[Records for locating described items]

---------------

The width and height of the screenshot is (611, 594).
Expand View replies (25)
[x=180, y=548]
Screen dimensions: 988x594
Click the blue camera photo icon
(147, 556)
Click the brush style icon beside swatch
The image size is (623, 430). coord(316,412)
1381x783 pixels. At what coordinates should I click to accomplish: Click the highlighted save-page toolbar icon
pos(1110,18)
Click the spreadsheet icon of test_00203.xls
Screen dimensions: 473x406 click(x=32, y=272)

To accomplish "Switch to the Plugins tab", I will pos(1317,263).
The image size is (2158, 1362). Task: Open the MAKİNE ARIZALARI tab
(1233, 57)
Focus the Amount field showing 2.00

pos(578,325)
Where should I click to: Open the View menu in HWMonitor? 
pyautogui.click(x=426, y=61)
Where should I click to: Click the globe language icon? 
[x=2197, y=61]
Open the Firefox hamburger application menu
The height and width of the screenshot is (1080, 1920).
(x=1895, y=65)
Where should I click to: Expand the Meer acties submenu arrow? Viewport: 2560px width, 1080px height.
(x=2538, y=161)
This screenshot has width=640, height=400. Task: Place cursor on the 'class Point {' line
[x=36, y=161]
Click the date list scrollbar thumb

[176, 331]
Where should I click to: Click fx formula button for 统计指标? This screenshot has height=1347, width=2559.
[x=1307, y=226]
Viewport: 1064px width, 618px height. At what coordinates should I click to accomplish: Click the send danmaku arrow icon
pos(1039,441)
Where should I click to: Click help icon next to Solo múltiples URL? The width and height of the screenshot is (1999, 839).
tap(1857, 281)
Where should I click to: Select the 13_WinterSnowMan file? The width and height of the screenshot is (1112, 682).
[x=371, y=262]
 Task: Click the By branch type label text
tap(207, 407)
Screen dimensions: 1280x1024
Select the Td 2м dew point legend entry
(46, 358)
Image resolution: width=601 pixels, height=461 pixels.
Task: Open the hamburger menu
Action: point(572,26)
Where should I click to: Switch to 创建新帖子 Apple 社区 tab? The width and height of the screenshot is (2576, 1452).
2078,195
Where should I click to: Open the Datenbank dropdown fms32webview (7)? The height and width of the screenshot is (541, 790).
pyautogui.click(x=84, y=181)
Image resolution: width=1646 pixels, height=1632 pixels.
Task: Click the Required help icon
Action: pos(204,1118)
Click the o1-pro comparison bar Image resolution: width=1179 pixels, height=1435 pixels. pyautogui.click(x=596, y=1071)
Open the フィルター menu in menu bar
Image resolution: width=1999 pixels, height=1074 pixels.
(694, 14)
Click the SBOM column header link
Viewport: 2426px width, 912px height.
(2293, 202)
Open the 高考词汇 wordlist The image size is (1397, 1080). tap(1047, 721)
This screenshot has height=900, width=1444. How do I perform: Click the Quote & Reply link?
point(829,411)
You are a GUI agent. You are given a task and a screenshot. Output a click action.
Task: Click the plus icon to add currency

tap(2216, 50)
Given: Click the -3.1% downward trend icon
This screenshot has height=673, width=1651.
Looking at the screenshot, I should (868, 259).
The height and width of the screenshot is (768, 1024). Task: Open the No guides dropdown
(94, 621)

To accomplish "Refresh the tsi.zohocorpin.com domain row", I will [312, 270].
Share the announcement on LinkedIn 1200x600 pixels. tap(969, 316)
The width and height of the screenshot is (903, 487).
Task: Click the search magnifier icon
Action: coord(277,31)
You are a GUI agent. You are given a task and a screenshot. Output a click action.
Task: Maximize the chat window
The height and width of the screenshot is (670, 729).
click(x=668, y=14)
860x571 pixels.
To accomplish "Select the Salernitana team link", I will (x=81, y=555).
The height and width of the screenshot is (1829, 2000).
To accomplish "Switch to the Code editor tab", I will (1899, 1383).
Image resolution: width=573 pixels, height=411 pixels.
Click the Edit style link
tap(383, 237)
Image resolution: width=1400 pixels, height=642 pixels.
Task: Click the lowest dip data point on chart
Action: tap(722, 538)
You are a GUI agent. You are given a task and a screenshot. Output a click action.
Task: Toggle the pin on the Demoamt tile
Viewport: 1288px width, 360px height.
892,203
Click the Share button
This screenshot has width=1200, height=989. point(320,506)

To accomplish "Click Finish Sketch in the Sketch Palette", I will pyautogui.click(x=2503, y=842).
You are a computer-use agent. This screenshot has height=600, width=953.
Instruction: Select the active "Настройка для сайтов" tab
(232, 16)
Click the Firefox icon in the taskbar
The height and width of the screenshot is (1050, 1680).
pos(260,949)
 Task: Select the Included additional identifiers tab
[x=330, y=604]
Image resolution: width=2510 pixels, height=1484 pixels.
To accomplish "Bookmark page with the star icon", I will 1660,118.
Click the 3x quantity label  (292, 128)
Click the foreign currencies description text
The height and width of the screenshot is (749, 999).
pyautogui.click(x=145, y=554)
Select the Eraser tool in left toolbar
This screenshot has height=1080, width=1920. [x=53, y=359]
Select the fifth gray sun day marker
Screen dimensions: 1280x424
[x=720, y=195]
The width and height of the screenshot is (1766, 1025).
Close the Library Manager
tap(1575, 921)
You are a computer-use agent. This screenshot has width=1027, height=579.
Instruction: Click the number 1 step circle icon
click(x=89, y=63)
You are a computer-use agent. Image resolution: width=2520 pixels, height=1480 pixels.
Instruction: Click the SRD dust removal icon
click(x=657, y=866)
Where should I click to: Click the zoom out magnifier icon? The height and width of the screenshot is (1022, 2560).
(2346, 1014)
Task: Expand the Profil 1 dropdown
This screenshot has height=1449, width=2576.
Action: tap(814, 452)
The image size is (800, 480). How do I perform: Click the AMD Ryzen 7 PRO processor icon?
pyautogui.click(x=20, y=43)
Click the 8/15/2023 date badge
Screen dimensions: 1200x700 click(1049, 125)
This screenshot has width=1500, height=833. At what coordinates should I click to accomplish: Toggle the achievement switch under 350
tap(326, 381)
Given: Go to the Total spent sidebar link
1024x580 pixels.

---------------

Reproduce every one of the rows above without any change.

The width and height of the screenshot is (611, 594).
Expand View replies (25)
[x=180, y=548]
Screen dimensions: 988x594
Click the blue camera photo icon
(147, 556)
Click the brush style icon beside swatch
The image size is (623, 430). coord(316,412)
1381x783 pixels. At what coordinates should I click to accomplish: Click the highlighted save-page toolbar icon
pos(1110,18)
Click the spreadsheet icon of test_00203.xls
Screen dimensions: 473x406 click(x=32, y=272)

To accomplish "Switch to the Plugins tab", I will pos(1317,263).
The image size is (2158, 1362). Task: Open the MAKİNE ARIZALARI tab
(1233, 57)
Focus the Amount field showing 2.00

pos(578,325)
Where should I click to: Open the View menu in HWMonitor? 
pyautogui.click(x=426, y=61)
Where should I click to: Click the globe language icon? 
[x=2197, y=61]
Open the Firefox hamburger application menu
The height and width of the screenshot is (1080, 1920).
(x=1895, y=65)
Where should I click to: Expand the Meer acties submenu arrow? Viewport: 2560px width, 1080px height.
(x=2538, y=161)
This screenshot has width=640, height=400. Task: Place cursor on the 'class Point {' line
[x=36, y=161]
Click the date list scrollbar thumb

[176, 331]
Where should I click to: Click fx formula button for 统计指标? This screenshot has height=1347, width=2559.
[x=1307, y=226]
Viewport: 1064px width, 618px height. At what coordinates should I click to accomplish: Click the send danmaku arrow icon
pos(1039,441)
Where should I click to: Click help icon next to Solo múltiples URL? The width and height of the screenshot is (1999, 839).
tap(1857, 281)
Where should I click to: Select the 13_WinterSnowMan file? The width and height of the screenshot is (1112, 682).
[x=371, y=262]
 Task: Click the By branch type label text
tap(207, 407)
Screen dimensions: 1280x1024
Select the Td 2м dew point legend entry
(46, 358)
Image resolution: width=601 pixels, height=461 pixels.
Task: Open the hamburger menu
Action: point(572,26)
Where should I click to: Switch to 创建新帖子 Apple 社区 tab? The width and height of the screenshot is (2576, 1452).
2078,195
Where should I click to: Open the Datenbank dropdown fms32webview (7)? The height and width of the screenshot is (541, 790).
pyautogui.click(x=84, y=181)
Image resolution: width=1646 pixels, height=1632 pixels.
Task: Click the Required help icon
Action: pos(204,1118)
Click the o1-pro comparison bar Image resolution: width=1179 pixels, height=1435 pixels. pyautogui.click(x=596, y=1071)
Open the フィルター menu in menu bar
Image resolution: width=1999 pixels, height=1074 pixels.
(694, 14)
Click the SBOM column header link
Viewport: 2426px width, 912px height.
(2293, 202)
Open the 高考词汇 wordlist The image size is (1397, 1080). tap(1047, 721)
This screenshot has height=900, width=1444. How do I perform: Click the Quote & Reply link?
point(829,411)
You are a GUI agent. You are given a task and a screenshot. Output a click action.
Task: Click the plus icon to add currency

tap(2216, 50)
Given: Click the -3.1% downward trend icon
This screenshot has height=673, width=1651.
Looking at the screenshot, I should (868, 259).
The height and width of the screenshot is (768, 1024). Task: Open the No guides dropdown
(94, 621)

To accomplish "Refresh the tsi.zohocorpin.com domain row", I will [312, 270].
Share the announcement on LinkedIn 1200x600 pixels. tap(969, 316)
The width and height of the screenshot is (903, 487).
Task: Click the search magnifier icon
Action: coord(277,31)
You are a GUI agent. You are given a task and a screenshot. Output a click action.
Task: Maximize the chat window
The height and width of the screenshot is (670, 729).
click(x=668, y=14)
860x571 pixels.
To accomplish "Select the Salernitana team link", I will (x=81, y=555).
The height and width of the screenshot is (1829, 2000).
To accomplish "Switch to the Code editor tab", I will (1899, 1383).
Image resolution: width=573 pixels, height=411 pixels.
Click the Edit style link
tap(383, 237)
Image resolution: width=1400 pixels, height=642 pixels.
Task: Click the lowest dip data point on chart
Action: tap(722, 538)
You are a GUI agent. You are given a task and a screenshot. Output a click action.
Task: Toggle the pin on the Demoamt tile
Viewport: 1288px width, 360px height.
892,203
Click the Share button
This screenshot has width=1200, height=989. point(320,506)

To accomplish "Click Finish Sketch in the Sketch Palette", I will pyautogui.click(x=2503, y=842).
You are a computer-use agent. This screenshot has height=600, width=953.
Instruction: Select the active "Настройка для сайтов" tab
(232, 16)
Click the Firefox icon in the taskbar
The height and width of the screenshot is (1050, 1680).
pos(260,949)
 Task: Select the Included additional identifiers tab
[x=330, y=604]
Image resolution: width=2510 pixels, height=1484 pixels.
To accomplish "Bookmark page with the star icon", I will 1660,118.
Click the 3x quantity label  (292, 128)
Click the foreign currencies description text
The height and width of the screenshot is (749, 999).
pyautogui.click(x=145, y=554)
Select the Eraser tool in left toolbar
This screenshot has height=1080, width=1920. [x=53, y=359]
Select the fifth gray sun day marker
Screen dimensions: 1280x424
[x=720, y=195]
The width and height of the screenshot is (1766, 1025).
Close the Library Manager
tap(1575, 921)
You are a computer-use agent. This screenshot has width=1027, height=579.
Instruction: Click the number 1 step circle icon
click(x=89, y=63)
You are a computer-use agent. Image resolution: width=2520 pixels, height=1480 pixels.
Instruction: Click the SRD dust removal icon
click(x=657, y=866)
Where should I click to: Click the zoom out magnifier icon? The height and width of the screenshot is (1022, 2560).
(2346, 1014)
Task: Expand the Profil 1 dropdown
This screenshot has height=1449, width=2576.
Action: tap(814, 452)
The image size is (800, 480). How do I perform: Click the AMD Ryzen 7 PRO processor icon?
pyautogui.click(x=20, y=43)
Click the 8/15/2023 date badge
Screen dimensions: 1200x700 click(1049, 125)
This screenshot has width=1500, height=833. At what coordinates should I click to accomplish: Toggle the achievement switch under 350
tap(326, 381)
Given: Go to the Total spent sidebar link
1024x580 pixels.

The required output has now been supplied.